A semicircle is exactly half of a circle. Therefore, its area will be half the area of a full circle.

**step2** Recalling the area of a circle in terms of radius

The area of a full circle is given by the formula $$A_{circle} = \pi r^2$$, where 'r' is the radius of the circle.

**step3** Calculating the area of a semicircle in terms of radius

Since a semicircle is half of a circle, its area is half of the area of the full circle.
So, the area of a semicircle is $$\frac{1}{2} \times \pi r^2 = \frac{\pi r^2}{2}$$.
This matches option A.

**step4** Recalling the relationship between radius and diameter

The diameter 'd' of a circle is twice its radius 'r'. This means $$d = 2r$$, or equivalently, $$r = \frac{d}{2}$$.
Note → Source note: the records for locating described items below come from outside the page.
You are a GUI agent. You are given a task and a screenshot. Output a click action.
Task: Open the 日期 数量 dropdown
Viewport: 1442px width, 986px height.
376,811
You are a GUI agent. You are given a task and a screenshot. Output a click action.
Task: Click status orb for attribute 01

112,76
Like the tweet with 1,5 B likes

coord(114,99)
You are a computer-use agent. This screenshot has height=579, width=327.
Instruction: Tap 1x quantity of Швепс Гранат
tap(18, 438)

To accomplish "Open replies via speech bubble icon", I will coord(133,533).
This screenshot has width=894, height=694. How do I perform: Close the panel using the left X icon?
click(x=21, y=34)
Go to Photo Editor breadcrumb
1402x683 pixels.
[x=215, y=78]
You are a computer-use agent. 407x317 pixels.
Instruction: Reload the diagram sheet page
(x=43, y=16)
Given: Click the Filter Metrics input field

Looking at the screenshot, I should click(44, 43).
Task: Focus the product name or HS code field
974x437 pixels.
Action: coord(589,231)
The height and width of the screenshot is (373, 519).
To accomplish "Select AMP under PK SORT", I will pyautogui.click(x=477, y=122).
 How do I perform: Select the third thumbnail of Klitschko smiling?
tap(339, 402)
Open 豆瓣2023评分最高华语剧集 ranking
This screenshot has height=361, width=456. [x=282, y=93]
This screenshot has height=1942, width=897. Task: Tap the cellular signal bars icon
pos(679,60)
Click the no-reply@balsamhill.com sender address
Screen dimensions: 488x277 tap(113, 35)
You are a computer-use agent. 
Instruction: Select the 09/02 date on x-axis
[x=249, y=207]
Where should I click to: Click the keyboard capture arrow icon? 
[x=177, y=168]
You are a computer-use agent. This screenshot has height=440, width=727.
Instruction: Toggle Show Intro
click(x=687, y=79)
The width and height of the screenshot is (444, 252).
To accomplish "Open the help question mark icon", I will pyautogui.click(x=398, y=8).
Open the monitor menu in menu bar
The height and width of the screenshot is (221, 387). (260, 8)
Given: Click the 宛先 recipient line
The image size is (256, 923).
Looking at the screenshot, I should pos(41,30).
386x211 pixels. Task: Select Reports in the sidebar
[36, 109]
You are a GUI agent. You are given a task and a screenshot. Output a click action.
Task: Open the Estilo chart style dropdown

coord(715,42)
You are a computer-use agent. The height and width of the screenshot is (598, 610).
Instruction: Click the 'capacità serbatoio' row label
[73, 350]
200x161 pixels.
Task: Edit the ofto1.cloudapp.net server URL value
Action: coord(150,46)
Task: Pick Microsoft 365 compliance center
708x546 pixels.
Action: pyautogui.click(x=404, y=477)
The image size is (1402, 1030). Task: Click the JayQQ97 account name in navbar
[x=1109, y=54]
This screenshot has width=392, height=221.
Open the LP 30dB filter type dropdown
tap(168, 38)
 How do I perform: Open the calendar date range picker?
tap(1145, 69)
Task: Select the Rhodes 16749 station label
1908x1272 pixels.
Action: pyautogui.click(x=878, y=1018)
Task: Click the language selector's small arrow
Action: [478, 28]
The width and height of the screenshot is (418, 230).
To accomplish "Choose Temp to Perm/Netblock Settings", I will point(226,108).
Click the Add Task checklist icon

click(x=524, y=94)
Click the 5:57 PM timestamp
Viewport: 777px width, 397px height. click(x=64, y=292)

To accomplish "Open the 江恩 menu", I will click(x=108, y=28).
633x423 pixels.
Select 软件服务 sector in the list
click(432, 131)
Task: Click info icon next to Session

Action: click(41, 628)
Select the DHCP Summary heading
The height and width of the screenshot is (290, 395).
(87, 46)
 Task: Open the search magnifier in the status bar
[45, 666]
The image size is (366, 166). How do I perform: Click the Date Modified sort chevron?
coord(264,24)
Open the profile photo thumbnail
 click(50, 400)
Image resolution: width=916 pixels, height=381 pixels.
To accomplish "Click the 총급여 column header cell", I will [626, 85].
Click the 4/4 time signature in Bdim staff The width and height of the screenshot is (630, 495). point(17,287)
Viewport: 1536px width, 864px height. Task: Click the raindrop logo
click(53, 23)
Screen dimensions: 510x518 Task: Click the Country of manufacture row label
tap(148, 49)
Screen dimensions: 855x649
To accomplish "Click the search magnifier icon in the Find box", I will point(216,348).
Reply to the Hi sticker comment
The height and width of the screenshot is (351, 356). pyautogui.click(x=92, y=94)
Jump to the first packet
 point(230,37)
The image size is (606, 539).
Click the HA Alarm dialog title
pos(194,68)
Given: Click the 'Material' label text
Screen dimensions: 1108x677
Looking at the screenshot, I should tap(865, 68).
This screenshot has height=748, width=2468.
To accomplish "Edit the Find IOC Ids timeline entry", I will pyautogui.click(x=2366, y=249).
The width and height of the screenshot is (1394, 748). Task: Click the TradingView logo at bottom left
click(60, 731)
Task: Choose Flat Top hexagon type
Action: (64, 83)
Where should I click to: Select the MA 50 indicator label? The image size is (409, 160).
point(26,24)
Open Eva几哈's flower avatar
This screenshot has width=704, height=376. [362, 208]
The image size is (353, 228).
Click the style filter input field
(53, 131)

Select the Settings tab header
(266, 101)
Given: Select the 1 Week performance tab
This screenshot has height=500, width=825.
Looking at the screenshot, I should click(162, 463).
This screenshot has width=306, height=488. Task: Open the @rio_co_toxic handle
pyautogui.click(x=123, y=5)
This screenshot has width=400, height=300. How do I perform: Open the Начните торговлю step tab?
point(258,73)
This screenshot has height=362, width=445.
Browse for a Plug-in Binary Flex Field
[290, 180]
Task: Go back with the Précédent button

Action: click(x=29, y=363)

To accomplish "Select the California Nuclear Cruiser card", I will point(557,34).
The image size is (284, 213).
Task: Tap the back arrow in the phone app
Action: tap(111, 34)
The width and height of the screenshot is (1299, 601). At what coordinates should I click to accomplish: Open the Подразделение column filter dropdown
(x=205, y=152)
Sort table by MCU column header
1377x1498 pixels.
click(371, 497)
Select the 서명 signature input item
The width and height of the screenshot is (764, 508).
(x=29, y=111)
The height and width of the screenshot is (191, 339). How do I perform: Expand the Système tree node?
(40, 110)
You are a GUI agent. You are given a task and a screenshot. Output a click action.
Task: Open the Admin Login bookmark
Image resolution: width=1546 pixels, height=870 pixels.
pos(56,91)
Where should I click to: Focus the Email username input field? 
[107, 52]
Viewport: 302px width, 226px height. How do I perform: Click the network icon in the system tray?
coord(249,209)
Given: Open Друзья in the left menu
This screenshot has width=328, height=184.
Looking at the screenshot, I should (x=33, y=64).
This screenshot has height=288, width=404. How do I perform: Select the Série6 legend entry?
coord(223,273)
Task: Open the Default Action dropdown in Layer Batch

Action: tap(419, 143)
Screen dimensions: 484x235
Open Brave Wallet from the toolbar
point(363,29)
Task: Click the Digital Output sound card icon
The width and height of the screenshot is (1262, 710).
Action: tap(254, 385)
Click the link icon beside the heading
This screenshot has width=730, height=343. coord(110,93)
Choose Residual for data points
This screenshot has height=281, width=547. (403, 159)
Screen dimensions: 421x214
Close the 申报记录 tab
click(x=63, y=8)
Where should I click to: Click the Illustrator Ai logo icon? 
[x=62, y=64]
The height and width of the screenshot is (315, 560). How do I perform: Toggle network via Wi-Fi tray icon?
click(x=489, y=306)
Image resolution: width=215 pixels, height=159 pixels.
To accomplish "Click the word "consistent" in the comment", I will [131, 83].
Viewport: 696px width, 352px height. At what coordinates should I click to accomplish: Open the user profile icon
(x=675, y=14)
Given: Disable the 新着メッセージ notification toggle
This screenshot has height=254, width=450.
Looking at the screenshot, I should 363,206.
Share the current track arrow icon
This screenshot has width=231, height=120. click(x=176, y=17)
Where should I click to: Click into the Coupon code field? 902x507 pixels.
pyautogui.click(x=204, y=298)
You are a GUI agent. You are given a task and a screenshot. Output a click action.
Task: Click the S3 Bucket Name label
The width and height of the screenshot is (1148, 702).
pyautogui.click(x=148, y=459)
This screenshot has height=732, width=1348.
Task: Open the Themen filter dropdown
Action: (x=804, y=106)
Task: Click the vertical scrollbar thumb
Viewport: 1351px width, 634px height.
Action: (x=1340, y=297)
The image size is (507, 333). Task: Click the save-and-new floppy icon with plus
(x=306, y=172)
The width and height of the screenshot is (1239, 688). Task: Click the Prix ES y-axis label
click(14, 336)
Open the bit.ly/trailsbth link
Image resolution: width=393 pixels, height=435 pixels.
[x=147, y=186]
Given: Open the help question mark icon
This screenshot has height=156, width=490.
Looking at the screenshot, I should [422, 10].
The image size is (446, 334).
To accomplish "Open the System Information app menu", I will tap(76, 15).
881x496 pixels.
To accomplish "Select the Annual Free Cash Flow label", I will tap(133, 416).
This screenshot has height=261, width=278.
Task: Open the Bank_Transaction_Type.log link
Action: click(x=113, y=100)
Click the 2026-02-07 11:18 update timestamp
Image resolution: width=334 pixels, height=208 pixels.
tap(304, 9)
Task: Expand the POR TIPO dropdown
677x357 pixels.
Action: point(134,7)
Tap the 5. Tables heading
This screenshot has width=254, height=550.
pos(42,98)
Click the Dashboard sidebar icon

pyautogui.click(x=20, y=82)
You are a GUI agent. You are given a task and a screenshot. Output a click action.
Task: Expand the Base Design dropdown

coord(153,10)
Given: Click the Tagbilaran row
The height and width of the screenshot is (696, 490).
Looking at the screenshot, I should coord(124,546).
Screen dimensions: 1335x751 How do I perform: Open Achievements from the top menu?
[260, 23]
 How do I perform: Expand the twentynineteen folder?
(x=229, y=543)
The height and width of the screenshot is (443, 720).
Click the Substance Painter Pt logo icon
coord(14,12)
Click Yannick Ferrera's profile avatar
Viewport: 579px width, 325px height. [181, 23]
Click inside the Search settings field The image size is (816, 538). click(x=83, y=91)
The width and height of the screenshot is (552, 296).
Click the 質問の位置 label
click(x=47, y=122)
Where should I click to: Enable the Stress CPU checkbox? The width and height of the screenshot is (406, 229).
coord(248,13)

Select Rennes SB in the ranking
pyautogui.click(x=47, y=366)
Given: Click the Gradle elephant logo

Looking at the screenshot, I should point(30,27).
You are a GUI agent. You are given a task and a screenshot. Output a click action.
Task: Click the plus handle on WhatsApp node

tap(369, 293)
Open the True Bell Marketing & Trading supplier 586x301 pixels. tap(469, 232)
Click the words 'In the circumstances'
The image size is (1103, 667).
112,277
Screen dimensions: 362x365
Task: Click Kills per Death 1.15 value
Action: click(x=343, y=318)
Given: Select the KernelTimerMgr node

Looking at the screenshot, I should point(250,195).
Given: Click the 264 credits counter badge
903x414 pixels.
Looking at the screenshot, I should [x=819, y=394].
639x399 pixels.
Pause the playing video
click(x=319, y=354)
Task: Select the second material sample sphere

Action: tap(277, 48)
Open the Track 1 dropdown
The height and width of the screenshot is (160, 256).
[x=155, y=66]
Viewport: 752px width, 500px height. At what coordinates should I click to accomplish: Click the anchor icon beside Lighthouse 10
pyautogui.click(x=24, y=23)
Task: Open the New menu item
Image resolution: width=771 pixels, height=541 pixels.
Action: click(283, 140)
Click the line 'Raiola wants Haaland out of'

**step5** Calculating the area of a semicircle in terms of diameter

Substitute the expression for 'r' from Step 4 into the area formula for a semicircle derived in Step 3:
$$A_{semicircle} = \frac{\pi r^2}{2}$$
$$A_{semicircle} = \frac{\pi \left(\frac{d}{2}\right)^2}{2}$$
$$A_{semicircle} = \frac{\pi \frac{d^2}{4}}{2}$$
$$A_{semicircle} = \frac{\pi d^2}{4 \times 2}$$
$$A_{semicircle} = \frac{\pi d^2}{8}$$
This matches option B.

**step6** Evaluating the given options

We found that both option A ($$\frac{\pi r^2}{2}$$) and option B ($$\frac{\pi d^2}{8}$$) correctly represent the area of a semicircle. Option C ($$\frac{d}{2\pi}$$) is incorrect as it does not represent an area. Therefore, the correct choice is the option that includes both A and B.